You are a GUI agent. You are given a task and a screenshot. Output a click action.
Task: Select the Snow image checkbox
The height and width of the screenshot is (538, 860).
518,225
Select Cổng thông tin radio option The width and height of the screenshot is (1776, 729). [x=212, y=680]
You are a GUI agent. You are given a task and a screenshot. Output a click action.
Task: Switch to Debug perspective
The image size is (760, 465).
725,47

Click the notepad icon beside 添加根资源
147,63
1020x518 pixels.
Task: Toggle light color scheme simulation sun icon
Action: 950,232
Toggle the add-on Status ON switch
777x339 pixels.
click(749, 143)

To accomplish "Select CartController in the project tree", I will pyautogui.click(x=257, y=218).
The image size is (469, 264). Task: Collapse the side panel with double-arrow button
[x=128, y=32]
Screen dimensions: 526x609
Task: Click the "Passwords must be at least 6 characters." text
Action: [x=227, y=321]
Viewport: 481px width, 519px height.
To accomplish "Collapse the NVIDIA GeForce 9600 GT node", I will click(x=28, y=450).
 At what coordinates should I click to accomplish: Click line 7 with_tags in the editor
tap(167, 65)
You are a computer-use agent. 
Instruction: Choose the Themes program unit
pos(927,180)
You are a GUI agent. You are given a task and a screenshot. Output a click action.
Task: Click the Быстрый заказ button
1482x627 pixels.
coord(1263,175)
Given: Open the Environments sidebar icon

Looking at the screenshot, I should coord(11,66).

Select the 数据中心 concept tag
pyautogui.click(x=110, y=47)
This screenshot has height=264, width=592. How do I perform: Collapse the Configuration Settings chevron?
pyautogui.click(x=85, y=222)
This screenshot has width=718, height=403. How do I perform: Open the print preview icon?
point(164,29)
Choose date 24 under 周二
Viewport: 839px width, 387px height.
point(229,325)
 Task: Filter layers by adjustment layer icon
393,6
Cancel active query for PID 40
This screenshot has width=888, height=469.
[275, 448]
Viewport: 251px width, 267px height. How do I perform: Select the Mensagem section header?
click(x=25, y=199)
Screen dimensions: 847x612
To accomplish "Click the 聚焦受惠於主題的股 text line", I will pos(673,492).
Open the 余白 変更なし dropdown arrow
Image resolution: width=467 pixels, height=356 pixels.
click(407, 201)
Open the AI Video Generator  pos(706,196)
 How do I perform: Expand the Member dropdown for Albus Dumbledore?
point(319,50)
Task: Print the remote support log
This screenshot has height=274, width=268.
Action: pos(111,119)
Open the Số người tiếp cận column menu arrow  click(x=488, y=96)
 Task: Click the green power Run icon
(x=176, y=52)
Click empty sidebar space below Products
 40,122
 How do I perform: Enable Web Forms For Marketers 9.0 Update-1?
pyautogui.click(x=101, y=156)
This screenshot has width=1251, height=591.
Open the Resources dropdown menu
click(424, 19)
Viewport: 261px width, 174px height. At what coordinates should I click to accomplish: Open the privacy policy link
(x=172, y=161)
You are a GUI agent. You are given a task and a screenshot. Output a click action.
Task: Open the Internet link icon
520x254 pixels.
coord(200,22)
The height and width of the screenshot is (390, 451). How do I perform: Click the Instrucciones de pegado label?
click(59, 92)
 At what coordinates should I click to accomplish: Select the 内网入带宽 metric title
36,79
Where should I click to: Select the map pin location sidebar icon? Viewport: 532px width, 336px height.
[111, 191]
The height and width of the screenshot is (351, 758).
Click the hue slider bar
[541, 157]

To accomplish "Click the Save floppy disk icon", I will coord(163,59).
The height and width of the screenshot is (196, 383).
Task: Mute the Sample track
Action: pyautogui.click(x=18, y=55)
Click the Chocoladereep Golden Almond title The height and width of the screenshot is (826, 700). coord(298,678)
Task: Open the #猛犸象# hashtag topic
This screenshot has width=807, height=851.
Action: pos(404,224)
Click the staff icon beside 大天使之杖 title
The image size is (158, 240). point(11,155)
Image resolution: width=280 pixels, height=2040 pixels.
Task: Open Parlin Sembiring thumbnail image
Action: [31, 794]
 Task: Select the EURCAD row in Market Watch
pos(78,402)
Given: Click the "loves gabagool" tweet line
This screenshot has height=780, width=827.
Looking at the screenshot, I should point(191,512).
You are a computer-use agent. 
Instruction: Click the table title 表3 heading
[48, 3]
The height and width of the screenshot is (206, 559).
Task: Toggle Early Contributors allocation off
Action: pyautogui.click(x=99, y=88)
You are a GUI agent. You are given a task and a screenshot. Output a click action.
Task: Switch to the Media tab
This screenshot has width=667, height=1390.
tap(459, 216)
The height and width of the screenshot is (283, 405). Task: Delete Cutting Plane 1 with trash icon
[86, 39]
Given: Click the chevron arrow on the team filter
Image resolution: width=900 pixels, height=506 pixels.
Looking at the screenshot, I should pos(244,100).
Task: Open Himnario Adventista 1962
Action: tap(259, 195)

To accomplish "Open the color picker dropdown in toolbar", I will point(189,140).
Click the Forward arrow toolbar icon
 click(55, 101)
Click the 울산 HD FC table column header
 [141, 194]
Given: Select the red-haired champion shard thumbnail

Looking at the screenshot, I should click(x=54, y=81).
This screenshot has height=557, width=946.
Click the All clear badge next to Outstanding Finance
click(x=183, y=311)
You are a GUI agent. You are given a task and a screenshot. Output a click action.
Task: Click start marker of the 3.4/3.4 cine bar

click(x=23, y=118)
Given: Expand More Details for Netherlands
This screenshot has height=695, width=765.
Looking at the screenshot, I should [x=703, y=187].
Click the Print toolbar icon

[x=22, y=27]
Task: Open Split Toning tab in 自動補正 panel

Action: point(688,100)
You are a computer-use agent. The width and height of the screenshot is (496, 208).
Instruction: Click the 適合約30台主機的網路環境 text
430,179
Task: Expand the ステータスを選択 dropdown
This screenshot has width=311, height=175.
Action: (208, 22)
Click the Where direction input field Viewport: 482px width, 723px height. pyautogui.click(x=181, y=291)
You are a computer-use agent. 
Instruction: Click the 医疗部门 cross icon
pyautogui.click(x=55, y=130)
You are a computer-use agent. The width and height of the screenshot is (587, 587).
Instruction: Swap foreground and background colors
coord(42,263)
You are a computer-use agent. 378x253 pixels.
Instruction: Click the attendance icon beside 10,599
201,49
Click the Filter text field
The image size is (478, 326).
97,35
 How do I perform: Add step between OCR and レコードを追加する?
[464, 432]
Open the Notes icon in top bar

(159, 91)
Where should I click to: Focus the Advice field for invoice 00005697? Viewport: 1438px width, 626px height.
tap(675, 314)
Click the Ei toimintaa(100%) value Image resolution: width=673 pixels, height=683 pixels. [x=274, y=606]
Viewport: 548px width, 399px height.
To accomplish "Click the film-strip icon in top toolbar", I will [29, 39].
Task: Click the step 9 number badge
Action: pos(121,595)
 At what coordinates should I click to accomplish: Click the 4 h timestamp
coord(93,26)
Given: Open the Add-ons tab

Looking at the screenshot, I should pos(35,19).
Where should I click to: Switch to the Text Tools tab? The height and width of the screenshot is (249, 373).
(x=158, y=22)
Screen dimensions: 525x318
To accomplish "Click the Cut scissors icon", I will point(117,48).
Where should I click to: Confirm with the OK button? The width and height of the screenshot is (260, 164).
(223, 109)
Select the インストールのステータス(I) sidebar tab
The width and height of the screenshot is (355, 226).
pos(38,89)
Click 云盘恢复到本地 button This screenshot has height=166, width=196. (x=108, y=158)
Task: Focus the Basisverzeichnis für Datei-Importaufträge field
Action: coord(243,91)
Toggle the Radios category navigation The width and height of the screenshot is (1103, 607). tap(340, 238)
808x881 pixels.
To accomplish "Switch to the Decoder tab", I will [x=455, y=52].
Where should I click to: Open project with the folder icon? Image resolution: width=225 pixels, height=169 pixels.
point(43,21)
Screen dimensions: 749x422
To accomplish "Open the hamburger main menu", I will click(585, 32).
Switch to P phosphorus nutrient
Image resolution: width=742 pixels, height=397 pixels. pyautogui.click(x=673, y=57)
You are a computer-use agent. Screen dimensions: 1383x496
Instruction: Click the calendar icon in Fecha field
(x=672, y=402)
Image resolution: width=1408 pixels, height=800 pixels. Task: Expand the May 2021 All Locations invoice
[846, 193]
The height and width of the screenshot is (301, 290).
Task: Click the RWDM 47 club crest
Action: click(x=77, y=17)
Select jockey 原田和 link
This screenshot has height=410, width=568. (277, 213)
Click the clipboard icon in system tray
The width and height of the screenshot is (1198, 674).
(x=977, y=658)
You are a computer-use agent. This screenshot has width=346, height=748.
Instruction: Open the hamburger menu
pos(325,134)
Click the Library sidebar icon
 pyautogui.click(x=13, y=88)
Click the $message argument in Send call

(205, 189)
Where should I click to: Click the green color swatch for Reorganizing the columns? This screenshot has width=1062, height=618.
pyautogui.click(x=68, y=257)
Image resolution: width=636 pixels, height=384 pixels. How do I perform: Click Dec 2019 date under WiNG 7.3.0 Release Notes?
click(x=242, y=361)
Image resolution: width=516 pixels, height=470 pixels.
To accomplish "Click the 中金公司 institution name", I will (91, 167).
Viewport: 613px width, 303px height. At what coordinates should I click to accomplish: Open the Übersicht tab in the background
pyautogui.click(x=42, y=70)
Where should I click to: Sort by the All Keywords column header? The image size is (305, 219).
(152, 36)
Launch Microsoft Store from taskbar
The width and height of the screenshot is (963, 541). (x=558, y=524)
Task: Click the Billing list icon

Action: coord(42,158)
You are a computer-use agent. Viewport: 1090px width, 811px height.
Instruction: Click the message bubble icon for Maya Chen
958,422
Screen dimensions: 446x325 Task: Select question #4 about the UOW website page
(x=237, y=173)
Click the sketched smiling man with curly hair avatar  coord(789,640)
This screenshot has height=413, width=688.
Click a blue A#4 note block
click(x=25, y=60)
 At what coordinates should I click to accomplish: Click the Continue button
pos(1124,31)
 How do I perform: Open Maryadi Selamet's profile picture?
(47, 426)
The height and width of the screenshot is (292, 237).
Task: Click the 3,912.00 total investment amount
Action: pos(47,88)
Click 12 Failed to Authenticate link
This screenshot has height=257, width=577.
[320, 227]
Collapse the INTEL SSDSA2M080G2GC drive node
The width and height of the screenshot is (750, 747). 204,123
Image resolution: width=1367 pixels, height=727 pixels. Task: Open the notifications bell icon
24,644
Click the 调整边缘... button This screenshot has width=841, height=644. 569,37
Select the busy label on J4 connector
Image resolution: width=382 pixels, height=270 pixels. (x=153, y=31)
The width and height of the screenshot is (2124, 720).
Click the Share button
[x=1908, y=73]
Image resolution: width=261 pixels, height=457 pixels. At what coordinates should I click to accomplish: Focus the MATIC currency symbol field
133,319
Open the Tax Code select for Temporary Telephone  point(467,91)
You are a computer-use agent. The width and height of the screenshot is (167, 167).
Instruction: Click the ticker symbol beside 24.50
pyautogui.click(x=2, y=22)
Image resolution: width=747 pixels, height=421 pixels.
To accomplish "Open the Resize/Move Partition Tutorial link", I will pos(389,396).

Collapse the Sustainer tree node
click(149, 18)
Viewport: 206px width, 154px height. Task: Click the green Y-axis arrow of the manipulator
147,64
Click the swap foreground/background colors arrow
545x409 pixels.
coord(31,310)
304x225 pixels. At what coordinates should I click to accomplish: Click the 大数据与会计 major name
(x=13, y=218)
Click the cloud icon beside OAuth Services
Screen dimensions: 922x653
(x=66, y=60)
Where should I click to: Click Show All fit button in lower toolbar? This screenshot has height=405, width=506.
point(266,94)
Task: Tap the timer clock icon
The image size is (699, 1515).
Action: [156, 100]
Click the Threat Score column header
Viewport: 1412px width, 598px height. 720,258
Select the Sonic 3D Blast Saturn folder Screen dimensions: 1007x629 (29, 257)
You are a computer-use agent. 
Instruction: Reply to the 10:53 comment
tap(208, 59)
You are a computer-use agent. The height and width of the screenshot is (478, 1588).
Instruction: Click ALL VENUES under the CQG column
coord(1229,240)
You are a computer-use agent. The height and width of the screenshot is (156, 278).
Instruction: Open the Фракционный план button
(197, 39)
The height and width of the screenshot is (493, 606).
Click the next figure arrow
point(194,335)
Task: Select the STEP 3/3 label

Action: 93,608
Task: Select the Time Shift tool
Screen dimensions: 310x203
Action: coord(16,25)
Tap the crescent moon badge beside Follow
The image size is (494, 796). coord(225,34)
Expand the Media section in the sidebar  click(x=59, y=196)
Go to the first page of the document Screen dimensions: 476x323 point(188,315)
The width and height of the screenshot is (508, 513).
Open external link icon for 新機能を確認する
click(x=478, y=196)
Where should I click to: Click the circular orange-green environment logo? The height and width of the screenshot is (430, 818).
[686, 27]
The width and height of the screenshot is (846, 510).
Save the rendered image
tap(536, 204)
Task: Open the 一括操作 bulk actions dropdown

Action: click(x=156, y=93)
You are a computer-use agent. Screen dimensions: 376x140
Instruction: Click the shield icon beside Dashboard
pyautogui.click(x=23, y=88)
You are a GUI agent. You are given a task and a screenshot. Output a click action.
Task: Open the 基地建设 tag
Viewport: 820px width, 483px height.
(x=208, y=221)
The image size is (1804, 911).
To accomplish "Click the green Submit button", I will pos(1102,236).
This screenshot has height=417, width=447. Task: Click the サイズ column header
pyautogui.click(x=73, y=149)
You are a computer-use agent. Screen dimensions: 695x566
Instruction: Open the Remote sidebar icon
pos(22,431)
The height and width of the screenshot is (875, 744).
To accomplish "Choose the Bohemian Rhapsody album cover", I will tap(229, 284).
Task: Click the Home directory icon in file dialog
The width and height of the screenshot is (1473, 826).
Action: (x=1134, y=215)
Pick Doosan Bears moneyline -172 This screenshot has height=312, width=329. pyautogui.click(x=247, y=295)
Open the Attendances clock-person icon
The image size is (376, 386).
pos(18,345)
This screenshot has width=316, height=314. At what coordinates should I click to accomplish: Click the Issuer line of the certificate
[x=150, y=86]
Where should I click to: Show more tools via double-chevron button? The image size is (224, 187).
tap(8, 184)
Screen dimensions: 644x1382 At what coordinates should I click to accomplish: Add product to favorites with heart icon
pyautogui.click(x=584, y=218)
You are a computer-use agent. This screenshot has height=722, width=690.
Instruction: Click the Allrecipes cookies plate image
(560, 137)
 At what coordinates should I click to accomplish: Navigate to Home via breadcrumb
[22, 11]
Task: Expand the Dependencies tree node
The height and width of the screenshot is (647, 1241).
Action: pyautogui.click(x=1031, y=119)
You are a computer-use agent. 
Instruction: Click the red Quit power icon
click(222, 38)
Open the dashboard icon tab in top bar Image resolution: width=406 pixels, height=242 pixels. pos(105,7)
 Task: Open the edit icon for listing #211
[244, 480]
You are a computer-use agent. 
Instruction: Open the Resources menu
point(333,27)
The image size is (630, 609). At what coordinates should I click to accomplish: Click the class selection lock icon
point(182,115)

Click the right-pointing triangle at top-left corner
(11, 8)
********
Task description | The line containing "Screen dimensions: 644x1382" and all lines after it, through the end of the entries above, are to be returned exactly and alone.

Response area |
Screen dimensions: 644x1382 At what coordinates should I click to accomplish: Add product to favorites with heart icon
pyautogui.click(x=584, y=218)
You are a computer-use agent. This screenshot has height=722, width=690.
Instruction: Click the Allrecipes cookies plate image
(560, 137)
 At what coordinates should I click to accomplish: Navigate to Home via breadcrumb
[22, 11]
Task: Expand the Dependencies tree node
The height and width of the screenshot is (647, 1241).
Action: pyautogui.click(x=1031, y=119)
You are a computer-use agent. 
Instruction: Click the red Quit power icon
click(222, 38)
Open the dashboard icon tab in top bar Image resolution: width=406 pixels, height=242 pixels. pos(105,7)
 Task: Open the edit icon for listing #211
[244, 480]
You are a computer-use agent. 
Instruction: Open the Resources menu
point(333,27)
The image size is (630, 609). At what coordinates should I click to accomplish: Click the class selection lock icon
point(182,115)

Click the right-pointing triangle at top-left corner
(11, 8)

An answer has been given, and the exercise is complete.